Download or read book The Time of Liberty written by Peter Guardino and published by Duke University Press. This book was released on 2005-04-06 with total page 417 pages. Available in PDF, EPUB and Kindle. Book excerpt: Between 1750 and 1850 Spanish American politics underwent a dramatic cultural shift as monarchist colonies gave way to independent states based at least nominally on popular sovereignty and republican citizenship. In The Time of Liberty, Peter Guardino explores the participation of subalterns in this grand transformation. He focuses on Mexico, comparing local politics in two parts of Oaxaca: the mestizo, urban Oaxaca City and the rural villages of nearby Villa Alta, where the population was mostly indigenous. Guardino challenges traditional assumptions that poverty and isolation alienated rural peasants from the political process. He shows that peasants and other subalterns were conscious and complex actors in political and ideological struggles and that popular politics played an important role in national politics in the first half of the nineteenth century.

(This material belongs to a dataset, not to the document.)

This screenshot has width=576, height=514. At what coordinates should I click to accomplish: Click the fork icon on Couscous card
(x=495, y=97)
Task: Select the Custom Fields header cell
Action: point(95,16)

Guardino makes extensive use of archival materials, including judicial transcripts and newspaper accounts, to illuminate the dramatic contrasts between the local politics of the city and of the countryside, describing in detail how both sets of citizens spoke and acted politically. He contends that although it was the elites who initiated the national change to republicanism, the transition took root only when engaged by subalterns. He convincingly argues that various aspects of the new political paradigms found adherents among even some of the most isolated segments of society and that any subsequent failure of electoral politics was due to an absence of pluralism rather than a lack of widespread political participation.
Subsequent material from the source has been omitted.